== Recorded data ==
===

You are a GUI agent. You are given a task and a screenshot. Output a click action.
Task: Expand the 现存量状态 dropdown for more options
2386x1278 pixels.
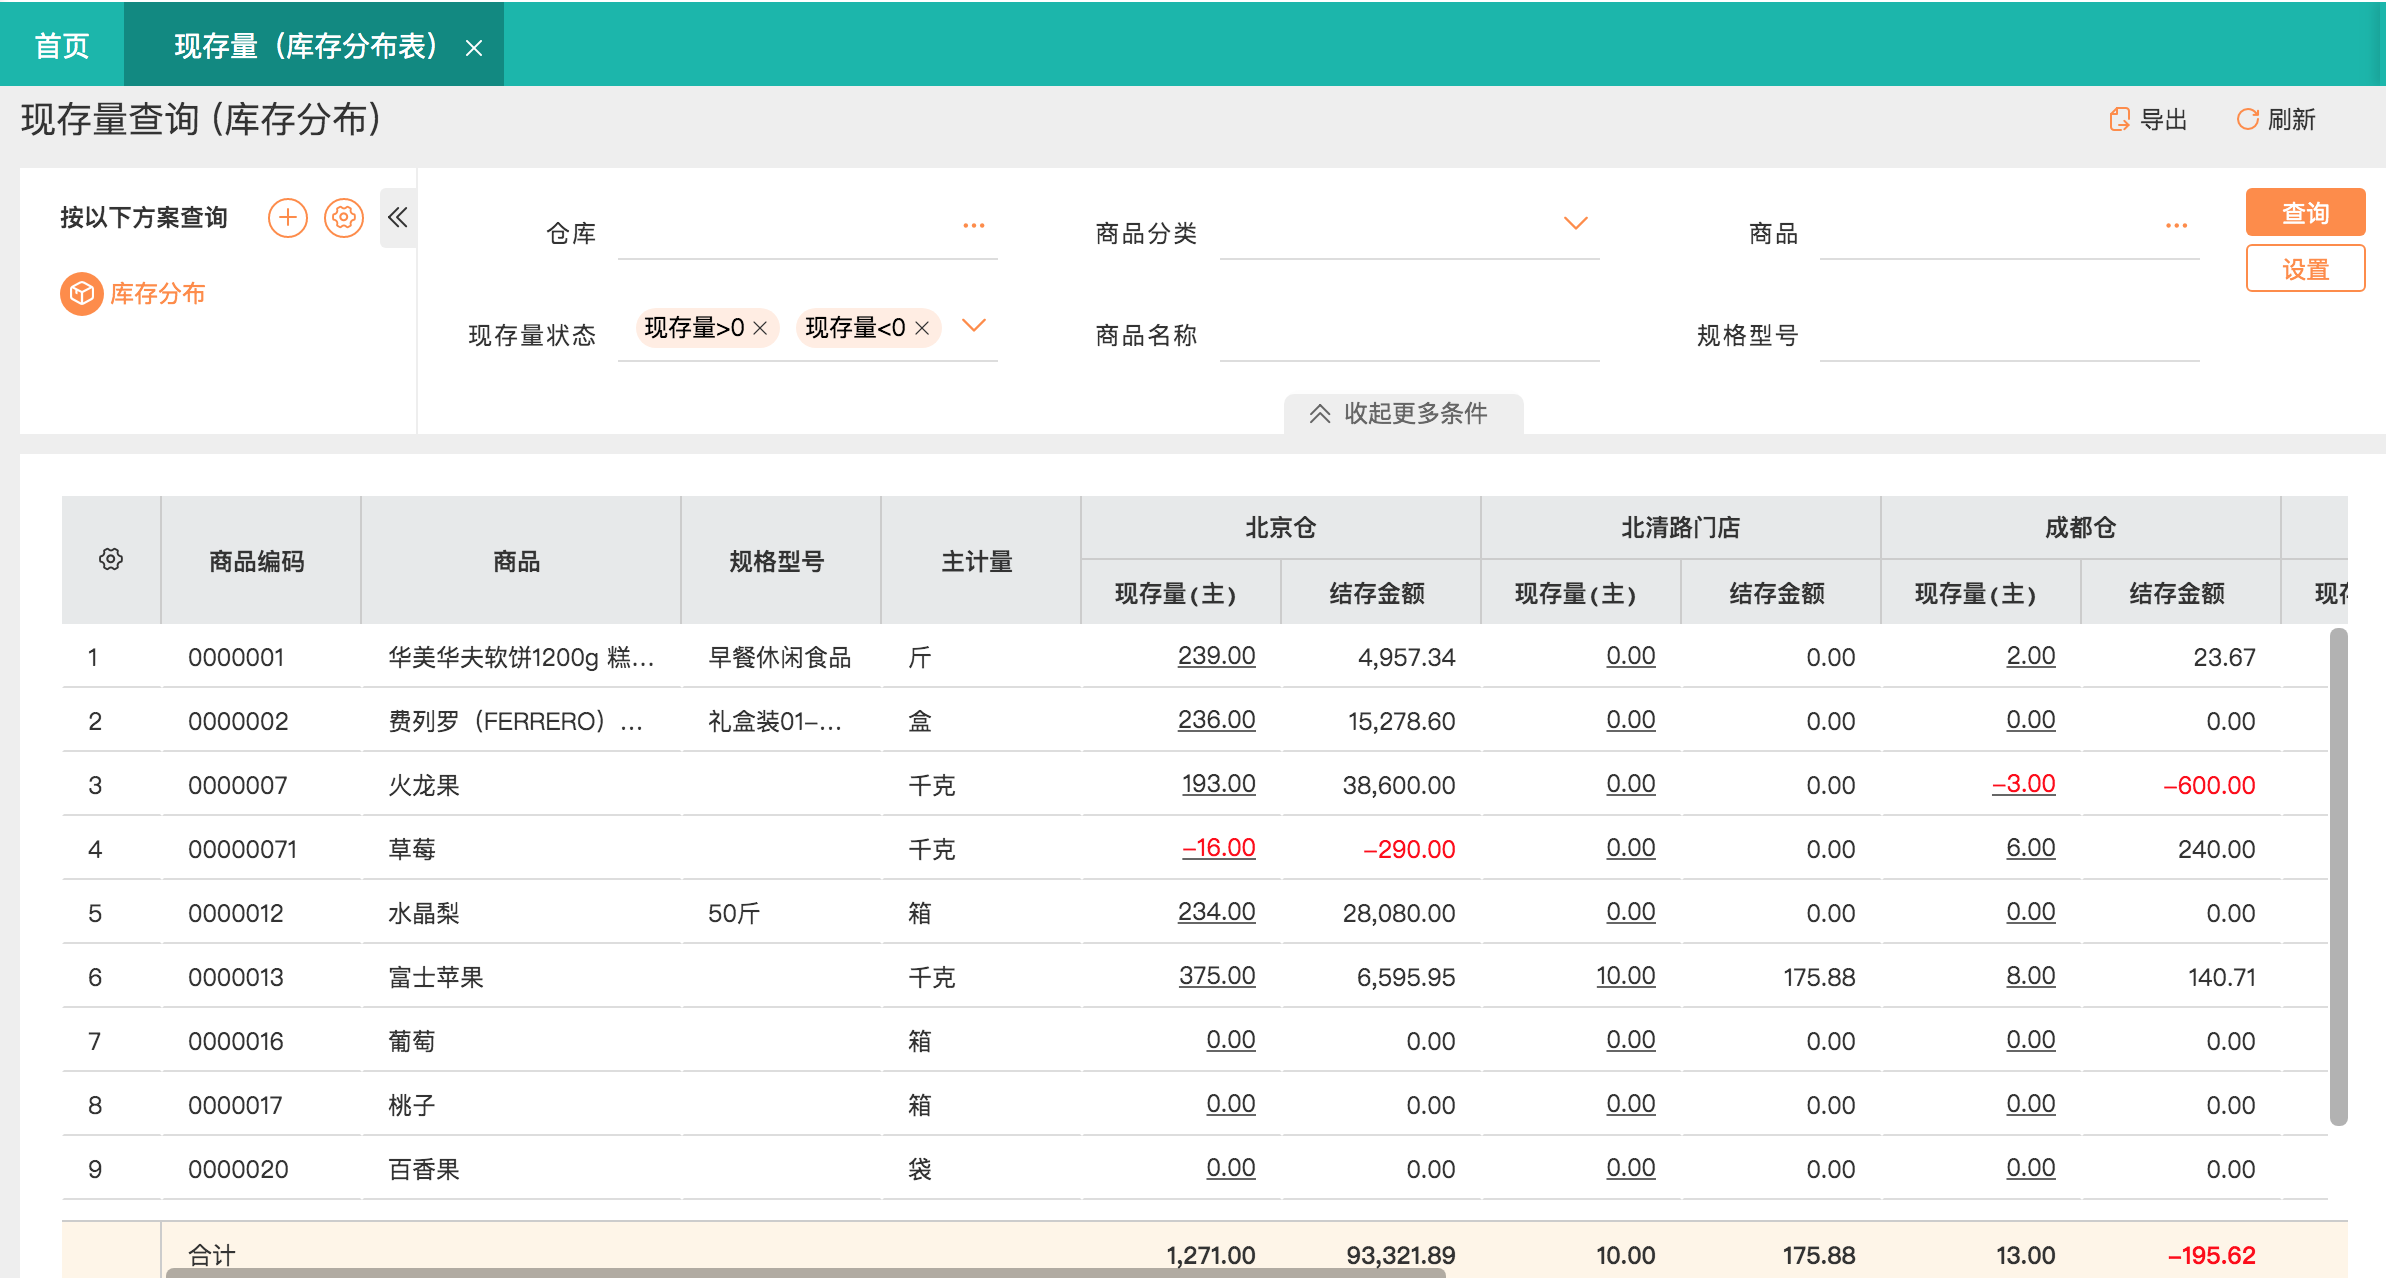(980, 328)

===

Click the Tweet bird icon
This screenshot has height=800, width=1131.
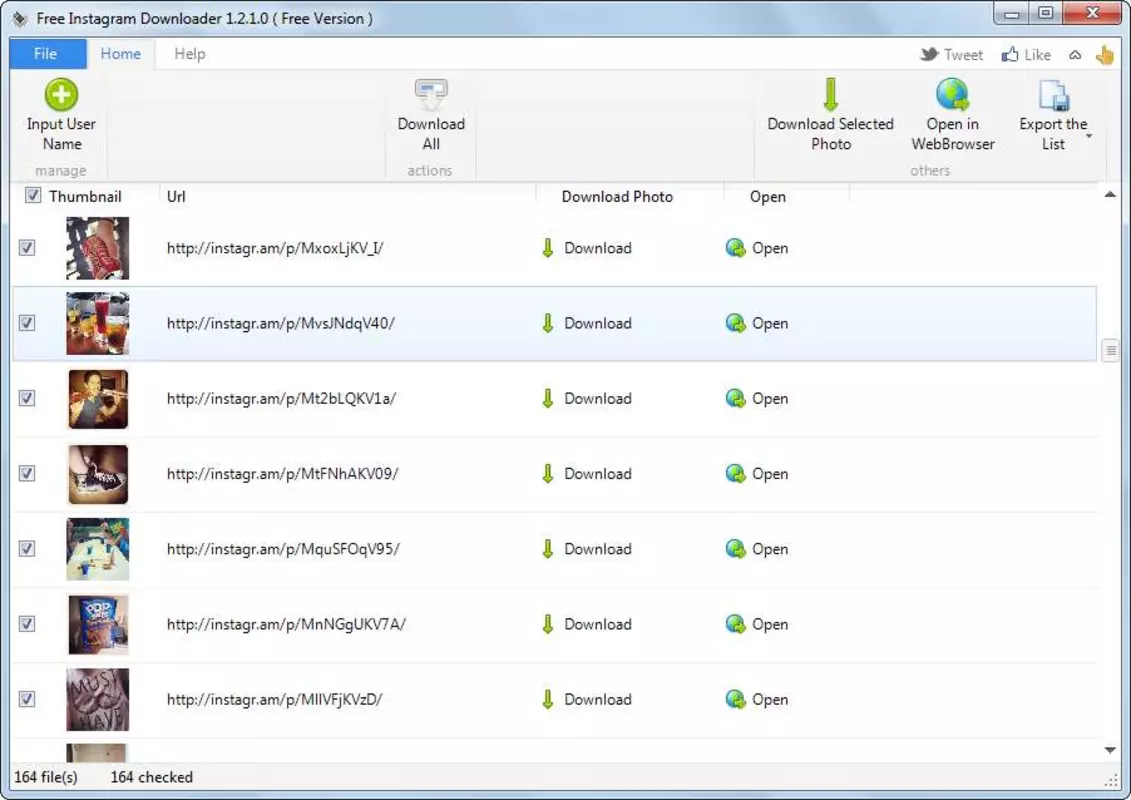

===

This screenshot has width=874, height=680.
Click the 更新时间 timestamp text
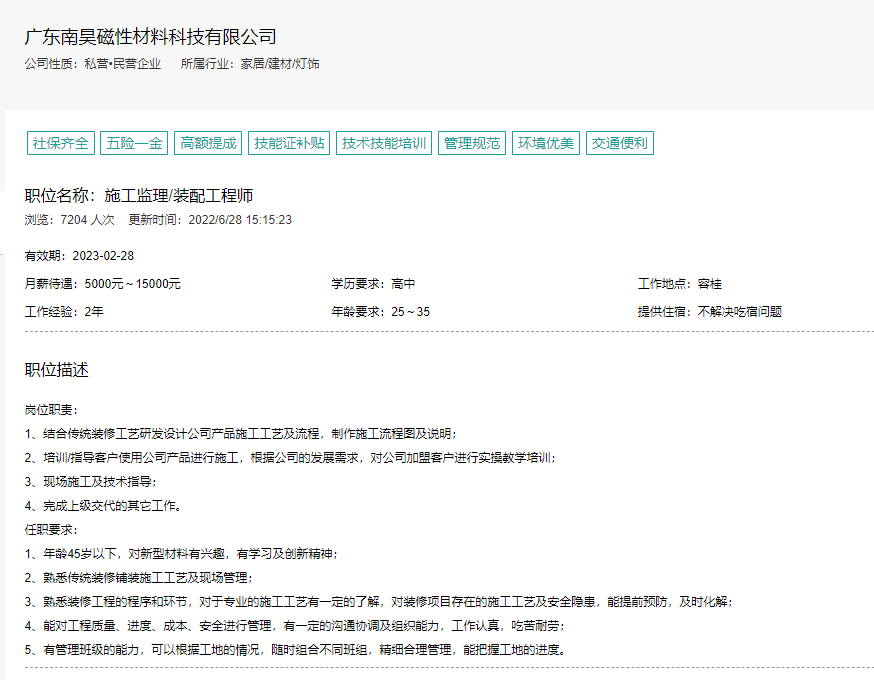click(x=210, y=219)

===

Extract all lines from the material above that include the word "width".

This screenshot has height=800, width=1131.
This screenshot has width=874, height=680.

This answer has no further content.